For a precise mathematical justification of the continuity correction consider, in general, i.i.d. integer-valued random variables $X_1,...,X_n$, with lattice span 1, mean $\mu$, variance $\sigma^2$, and finite moments of order at least four. The distribution function $F_n(x)$ of $n^{-1/2}(X_1+...+X_n)$ may then be approximated by the Edgeworth expansion (See Bhattacharya and Ranga Rao (1976), p. 239, or Gnedenko and Kolmogorov (1954), p. 213) \begin{align} F_n(x) = \Phi_{\sigma}(x) -n^{-\frac{1}{2}}S_1(n\mu + n^{\frac{1}{2}}x) \phi_{\sigma}(x) + n^{-\frac{1}{2}}\mu_{3}/(6\sigma^3)(1-x^2/\sigma^2) \phi_{\sigma}(x) + O(n^{-1}), \end{align} where $S_1(y)$ is the right continuous periodic function $y-\frac{1}{2}$ (mod 1) which vanishes when $y= \frac{1}{2}$. Thus, when a is an integer and $x = (a-n\mu)/\sqrt{n}$, replacing a by $a+\frac{1}{2}$ (or $a-\frac{1}{2}$) on the right side of (3) gets rid of the discontinuous term involving $S_1$.

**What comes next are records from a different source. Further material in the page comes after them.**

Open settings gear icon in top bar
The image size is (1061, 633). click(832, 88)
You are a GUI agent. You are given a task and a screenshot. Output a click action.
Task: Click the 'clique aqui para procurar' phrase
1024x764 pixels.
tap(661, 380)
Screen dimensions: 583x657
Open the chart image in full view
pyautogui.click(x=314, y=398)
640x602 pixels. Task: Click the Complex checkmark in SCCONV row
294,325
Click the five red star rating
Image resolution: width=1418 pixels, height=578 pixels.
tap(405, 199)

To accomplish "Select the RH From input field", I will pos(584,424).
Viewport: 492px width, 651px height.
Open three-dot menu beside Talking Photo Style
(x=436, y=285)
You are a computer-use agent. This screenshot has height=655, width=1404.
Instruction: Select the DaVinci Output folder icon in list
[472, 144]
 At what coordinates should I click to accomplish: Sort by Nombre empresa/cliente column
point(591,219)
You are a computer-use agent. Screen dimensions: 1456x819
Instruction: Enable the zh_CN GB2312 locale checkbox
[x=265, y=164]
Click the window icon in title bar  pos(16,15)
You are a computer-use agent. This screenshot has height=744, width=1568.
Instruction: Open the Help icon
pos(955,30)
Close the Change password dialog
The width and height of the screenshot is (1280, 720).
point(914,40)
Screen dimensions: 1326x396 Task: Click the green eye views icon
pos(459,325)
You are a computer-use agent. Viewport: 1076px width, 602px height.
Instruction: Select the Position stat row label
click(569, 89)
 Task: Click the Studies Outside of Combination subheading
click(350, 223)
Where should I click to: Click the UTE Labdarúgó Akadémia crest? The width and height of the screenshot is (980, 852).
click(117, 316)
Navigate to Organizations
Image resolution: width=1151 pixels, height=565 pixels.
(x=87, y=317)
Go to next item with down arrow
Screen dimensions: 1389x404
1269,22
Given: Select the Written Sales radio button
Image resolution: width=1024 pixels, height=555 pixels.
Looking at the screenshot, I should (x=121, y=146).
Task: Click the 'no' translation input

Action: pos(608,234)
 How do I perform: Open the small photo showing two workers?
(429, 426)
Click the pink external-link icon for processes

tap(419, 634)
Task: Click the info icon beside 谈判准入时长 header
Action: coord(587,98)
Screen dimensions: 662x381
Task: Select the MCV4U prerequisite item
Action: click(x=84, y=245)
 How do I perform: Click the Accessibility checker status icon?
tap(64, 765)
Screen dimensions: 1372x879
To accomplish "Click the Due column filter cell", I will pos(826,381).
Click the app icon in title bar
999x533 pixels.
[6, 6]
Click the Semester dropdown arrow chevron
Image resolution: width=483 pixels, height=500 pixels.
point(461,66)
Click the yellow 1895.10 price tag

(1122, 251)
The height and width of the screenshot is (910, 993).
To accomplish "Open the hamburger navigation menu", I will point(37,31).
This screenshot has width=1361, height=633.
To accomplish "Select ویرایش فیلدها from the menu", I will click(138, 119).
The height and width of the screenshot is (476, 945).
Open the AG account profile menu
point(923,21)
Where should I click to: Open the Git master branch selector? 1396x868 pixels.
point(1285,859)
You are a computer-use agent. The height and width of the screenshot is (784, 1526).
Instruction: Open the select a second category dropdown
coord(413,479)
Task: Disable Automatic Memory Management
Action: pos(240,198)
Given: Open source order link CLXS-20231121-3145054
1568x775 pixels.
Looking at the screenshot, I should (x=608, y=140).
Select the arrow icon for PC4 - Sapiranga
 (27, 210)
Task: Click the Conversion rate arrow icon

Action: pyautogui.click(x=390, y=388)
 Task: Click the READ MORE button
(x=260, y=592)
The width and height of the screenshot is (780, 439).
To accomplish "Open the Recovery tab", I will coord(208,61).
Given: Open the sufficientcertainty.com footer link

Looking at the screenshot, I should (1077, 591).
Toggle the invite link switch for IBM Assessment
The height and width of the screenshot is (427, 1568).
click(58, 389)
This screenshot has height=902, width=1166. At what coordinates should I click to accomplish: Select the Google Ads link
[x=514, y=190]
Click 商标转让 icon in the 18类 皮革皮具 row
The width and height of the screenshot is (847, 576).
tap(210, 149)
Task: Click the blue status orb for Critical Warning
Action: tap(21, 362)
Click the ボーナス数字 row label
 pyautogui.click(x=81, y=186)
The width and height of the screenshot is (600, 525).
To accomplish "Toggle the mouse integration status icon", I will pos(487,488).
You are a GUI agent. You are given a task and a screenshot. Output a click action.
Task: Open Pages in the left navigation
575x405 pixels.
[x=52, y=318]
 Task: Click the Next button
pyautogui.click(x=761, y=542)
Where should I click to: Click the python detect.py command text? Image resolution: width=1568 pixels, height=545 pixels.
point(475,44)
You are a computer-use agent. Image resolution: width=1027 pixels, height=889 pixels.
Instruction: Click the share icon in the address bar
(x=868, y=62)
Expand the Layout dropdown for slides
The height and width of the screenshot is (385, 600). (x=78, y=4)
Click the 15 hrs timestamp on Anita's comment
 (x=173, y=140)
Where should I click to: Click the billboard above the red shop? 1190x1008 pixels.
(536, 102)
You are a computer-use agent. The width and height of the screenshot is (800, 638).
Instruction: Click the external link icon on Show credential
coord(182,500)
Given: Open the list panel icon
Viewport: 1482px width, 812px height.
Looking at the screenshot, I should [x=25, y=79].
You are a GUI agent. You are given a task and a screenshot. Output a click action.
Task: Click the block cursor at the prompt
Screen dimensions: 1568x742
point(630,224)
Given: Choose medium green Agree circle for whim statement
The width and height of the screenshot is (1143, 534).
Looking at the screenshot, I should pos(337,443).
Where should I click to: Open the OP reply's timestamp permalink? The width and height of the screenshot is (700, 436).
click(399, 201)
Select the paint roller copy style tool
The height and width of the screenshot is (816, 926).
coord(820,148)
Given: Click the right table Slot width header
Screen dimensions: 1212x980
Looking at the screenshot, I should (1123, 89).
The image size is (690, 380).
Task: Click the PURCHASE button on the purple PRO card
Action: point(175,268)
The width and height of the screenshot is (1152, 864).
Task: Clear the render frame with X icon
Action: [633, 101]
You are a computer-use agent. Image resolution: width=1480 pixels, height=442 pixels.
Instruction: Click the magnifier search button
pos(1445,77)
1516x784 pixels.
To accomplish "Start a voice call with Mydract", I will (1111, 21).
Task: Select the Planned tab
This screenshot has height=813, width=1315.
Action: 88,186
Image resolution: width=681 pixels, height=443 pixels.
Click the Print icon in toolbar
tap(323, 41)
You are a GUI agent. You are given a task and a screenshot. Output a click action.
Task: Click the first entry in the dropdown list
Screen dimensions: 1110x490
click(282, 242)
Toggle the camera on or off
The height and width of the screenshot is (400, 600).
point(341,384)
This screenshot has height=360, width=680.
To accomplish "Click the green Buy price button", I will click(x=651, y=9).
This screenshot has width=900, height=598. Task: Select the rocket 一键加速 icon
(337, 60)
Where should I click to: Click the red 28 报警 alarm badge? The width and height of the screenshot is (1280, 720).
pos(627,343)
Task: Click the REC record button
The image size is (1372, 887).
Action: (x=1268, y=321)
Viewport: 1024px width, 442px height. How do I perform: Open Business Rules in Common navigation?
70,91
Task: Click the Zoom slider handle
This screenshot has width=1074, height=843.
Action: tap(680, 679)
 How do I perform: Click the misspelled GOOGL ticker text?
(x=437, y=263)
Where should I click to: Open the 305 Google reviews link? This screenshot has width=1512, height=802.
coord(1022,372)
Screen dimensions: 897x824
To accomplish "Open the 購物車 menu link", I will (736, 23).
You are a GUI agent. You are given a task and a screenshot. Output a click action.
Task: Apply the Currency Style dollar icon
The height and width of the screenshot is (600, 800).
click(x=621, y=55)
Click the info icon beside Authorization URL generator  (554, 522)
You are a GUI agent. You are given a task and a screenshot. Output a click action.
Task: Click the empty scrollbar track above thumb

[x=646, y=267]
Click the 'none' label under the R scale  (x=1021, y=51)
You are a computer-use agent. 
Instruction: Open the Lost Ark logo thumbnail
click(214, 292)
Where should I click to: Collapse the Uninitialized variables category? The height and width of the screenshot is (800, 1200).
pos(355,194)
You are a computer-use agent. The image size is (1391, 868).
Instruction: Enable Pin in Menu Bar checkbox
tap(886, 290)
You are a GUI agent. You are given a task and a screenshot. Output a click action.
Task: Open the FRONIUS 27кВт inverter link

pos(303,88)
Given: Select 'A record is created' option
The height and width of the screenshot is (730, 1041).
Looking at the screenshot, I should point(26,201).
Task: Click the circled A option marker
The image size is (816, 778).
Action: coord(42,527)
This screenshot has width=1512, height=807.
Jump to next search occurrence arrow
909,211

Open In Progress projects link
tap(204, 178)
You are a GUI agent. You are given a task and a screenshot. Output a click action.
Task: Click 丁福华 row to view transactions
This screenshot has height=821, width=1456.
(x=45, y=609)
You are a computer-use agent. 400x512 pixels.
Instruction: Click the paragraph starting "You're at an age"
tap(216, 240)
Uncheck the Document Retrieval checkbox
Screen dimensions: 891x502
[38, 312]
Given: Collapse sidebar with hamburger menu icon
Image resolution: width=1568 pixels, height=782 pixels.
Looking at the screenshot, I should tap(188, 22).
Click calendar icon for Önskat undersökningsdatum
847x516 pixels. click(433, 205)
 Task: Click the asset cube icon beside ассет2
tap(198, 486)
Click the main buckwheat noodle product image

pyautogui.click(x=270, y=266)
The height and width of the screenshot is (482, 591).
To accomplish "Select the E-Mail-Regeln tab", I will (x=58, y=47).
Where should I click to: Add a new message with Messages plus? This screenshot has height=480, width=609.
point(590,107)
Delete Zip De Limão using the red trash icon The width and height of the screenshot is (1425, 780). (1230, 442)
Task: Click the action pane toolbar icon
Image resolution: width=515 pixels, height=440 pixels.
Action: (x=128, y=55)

Consider next the continuity correction for the (Mann-Whitney-)Wilcoxon two sample test. Here one wants to test nonparametrically if one distribution G is stochastically larger than another distribution F, with distribution functions $G(.)$, $F(.)$. Then the null hypothesis is $H_0: F(x) = G(x)$ for all $x$, and the alternative is $H_1: G(x) \leq F(x)$ for all $x$, with strict inequality for some $x$. The test is based on independent random samples $X_1,...,X_m$ and $Y_1,...,Y_n$ from the two unknown continuous distributions $F$ and $G$, respectively. The test statistic is $W_s$ = the sum of the ranks of the $Y_j's$ in the combined sample of $m+n$ $X_i's$ and $Y_j's$. The test rejects $H_0$ if $W_s \geq c$, where $c$ is chosen such that the probability of rejection under $H_0$ is a given level $\alpha$. It is known (see Lehmann (1975), pp. 5-18) that $W_s$ is asymptotically normal and $E(W_s)= \frac{1}{2}n(m+n+1)$, $Var(W_s)= mn(m+n+1)/12$. Since $W_s$ is integer-valued, the continuity correction yields $$ \label{eqn:rabi} P(W_s \geq c| H_0) = P(W_s \geq c-\frac{1}{2}| H_0) \approx 1-\Phi(z), \tag{1}$$
where $z = (c-\frac{1}{2}-\frac{1}{2}n(m+n+1))/\sqrt{ mn(m+n+1)/12}$.
As an example, let $m =5$, $n= 7$, $c=54$. Then $ P(W_s \geq 54\mid H_0) =.101$, and its normal approximation is $1-\Phi(1.380) =.0838$. The continuity correction yields the better approximation $P(W_s \geq 54\mid H_0) = P(W_s \geq 53.5\mid H_0) \approx 1- \Phi(1.299) =.0097$.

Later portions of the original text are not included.